CINTRÉ, ÉE. part. Tout ce qui est courbé en demi-cercle, s’appelle cintré. On dit des portes & des fenêtres dont le haut est en demi-cercle, qu’elles sont cintrées. On dit une bordure cintrée. Une glace de miroir cintrée, &c.

Cintré, en termes de Blason, se dit du Globe ou Monde Impérial entouré d’un cercle, ou d’un demi-cercle en forme de cintre. Vinctus circulis aut hemicyclis. On dit aussi des couronnes fermées des Rois, qu’elles sont cintrées de tant de cintres ou diadèmes, c’est-à-dire, de tant de cercles ou demi-cercles.

CIO.

☞ CIOKING. Ville de la Chine, dans la Province de Junnan.
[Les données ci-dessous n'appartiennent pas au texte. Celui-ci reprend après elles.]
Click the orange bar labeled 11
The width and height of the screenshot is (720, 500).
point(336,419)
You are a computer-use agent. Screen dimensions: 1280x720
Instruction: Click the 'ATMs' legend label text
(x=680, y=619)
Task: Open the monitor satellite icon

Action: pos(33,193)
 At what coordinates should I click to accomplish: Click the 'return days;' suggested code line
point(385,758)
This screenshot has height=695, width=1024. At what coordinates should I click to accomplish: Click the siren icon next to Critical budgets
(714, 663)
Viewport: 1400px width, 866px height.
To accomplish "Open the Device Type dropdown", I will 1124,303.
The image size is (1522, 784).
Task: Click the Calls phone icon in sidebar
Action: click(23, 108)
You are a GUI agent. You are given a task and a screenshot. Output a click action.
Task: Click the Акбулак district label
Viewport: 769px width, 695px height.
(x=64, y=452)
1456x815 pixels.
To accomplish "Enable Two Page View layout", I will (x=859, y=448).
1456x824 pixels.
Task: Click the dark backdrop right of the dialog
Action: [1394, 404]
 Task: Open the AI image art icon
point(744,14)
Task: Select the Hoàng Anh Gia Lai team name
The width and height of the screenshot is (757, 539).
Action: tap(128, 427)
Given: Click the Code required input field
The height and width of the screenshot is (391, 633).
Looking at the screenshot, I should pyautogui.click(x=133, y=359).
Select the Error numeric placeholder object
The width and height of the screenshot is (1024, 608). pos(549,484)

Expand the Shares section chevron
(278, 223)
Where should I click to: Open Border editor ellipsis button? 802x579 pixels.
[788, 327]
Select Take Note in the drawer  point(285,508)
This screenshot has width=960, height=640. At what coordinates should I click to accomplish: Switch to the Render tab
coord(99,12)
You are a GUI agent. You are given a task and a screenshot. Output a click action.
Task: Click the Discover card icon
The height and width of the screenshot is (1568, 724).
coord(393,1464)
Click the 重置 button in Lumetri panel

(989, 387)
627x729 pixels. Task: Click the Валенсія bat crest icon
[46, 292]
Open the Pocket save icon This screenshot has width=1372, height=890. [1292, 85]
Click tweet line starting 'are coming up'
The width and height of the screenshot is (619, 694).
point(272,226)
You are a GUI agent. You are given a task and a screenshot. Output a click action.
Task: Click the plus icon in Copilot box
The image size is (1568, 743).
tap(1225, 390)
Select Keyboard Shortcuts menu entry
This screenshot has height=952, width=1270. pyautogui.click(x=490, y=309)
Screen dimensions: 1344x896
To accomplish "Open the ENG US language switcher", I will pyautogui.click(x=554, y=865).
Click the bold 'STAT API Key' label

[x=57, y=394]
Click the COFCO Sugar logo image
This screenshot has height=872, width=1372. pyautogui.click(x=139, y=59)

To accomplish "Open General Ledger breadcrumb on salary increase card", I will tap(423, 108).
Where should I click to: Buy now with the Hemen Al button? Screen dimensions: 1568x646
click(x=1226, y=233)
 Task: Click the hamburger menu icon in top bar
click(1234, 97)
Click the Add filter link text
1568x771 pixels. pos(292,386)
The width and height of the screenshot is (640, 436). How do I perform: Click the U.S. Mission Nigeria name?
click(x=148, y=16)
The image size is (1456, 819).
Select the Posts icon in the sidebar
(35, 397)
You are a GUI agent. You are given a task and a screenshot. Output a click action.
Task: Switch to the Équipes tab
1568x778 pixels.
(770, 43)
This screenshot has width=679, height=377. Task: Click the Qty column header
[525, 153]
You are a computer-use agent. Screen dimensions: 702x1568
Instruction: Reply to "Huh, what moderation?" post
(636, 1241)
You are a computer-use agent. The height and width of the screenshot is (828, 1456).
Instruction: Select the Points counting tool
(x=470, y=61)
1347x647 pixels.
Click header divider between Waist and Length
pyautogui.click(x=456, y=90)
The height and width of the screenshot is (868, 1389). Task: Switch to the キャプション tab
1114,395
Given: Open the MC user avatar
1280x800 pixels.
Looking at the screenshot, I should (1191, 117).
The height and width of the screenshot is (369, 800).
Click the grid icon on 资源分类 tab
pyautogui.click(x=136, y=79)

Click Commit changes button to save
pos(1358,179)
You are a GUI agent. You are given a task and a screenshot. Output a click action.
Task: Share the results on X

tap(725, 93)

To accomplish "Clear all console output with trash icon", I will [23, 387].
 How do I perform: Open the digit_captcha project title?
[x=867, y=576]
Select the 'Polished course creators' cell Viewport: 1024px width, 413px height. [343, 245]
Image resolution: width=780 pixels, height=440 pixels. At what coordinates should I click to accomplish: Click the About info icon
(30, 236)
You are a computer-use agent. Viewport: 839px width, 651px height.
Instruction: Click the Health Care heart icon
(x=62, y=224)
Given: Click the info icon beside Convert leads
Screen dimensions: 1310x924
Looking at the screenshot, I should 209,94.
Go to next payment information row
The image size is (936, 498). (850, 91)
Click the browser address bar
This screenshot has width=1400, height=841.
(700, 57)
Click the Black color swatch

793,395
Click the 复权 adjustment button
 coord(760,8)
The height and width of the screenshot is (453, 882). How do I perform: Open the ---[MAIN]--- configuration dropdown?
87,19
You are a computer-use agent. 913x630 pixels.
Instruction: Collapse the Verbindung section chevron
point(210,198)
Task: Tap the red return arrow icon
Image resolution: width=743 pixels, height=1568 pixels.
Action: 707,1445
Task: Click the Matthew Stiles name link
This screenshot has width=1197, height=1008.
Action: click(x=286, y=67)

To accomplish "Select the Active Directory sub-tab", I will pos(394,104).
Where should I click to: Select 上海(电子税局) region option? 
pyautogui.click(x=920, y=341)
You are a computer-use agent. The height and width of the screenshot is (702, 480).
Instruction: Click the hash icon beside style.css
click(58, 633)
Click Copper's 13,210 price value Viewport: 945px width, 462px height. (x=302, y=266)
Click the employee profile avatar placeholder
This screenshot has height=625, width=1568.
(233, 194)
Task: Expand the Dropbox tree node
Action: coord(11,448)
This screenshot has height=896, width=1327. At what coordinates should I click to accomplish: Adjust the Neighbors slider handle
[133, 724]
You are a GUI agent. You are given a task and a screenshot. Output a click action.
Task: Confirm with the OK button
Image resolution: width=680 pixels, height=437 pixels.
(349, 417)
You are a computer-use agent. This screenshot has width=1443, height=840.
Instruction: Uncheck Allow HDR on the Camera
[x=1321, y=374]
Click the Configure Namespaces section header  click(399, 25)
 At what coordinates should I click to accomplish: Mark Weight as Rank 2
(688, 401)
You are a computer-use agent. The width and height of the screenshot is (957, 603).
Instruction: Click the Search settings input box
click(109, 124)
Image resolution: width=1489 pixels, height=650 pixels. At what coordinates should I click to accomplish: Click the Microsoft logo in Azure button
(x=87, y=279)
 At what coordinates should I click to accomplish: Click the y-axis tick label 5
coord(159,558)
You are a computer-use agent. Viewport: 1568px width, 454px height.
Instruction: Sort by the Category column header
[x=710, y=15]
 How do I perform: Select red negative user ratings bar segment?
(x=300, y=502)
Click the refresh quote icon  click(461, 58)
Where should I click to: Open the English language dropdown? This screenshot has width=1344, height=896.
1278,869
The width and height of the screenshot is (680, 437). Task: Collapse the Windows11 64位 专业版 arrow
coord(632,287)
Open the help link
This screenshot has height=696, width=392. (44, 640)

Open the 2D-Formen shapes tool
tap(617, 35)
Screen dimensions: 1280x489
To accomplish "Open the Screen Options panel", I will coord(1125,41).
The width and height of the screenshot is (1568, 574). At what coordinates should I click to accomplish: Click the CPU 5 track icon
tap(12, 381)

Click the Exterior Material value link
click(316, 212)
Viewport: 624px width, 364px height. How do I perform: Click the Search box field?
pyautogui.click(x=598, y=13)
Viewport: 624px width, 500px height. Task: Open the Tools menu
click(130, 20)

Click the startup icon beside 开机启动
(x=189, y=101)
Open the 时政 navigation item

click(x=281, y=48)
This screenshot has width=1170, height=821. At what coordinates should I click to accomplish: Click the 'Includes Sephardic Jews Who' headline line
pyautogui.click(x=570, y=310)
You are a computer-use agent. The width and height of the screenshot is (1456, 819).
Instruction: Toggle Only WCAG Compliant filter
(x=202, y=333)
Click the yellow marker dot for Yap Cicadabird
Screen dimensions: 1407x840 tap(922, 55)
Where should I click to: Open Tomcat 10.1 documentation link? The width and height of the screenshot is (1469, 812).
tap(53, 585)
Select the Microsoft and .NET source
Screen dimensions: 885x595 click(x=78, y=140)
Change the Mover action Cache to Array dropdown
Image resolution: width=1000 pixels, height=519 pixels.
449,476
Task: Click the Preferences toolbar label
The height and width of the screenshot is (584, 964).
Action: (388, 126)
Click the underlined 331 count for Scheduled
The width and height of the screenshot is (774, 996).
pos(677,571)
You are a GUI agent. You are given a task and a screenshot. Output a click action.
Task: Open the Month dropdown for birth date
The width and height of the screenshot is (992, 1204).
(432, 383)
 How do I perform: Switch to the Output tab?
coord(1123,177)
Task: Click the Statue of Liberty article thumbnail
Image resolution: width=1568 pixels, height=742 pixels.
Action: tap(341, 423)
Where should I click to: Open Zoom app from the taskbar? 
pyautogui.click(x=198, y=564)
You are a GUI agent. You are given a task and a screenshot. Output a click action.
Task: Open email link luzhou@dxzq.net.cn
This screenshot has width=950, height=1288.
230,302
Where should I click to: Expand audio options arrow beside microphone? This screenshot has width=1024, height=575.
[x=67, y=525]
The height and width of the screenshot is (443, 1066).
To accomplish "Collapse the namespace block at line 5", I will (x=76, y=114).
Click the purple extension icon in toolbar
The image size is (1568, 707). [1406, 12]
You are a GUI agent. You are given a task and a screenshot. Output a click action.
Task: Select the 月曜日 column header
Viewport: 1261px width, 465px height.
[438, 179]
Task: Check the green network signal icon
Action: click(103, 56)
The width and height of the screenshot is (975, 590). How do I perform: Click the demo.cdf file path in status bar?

CION. s. m. Jet d’arbre. On écrit Scion. Voyez ce mot.

CION. s. m. Terme de Médecine. Arétée entend par ce mot, un corps solide qui est suspendu au palais entre les amygdales. Il dit qu’on l’appelle aussi, gargaréon, & que staphile est le nom d’une maladie à laquelle cette partie est sujette. Ce corps est nerveux, mais humide, parce qu’il est situé dans un lieu humide. Aretée, de causis & signis acut. morb. Lib. I, cap. 8. Cion est aussi le nom d’une maladie ; c’est proprement le gonflement de la luette, ou cet état dans lequel, parvenue à une grosseur extraordinaire, elle pend, représentant une colonne : Κίων (Kiôn), en grec, signifie une colonne. C’est par la ressemblance de la luette avec une certaine excroissance caronculeuse dans les parties naturelles de la femme, qu’Hippocrate s’est avisé de donner à celle-ci le nom de cion. Dict. de James.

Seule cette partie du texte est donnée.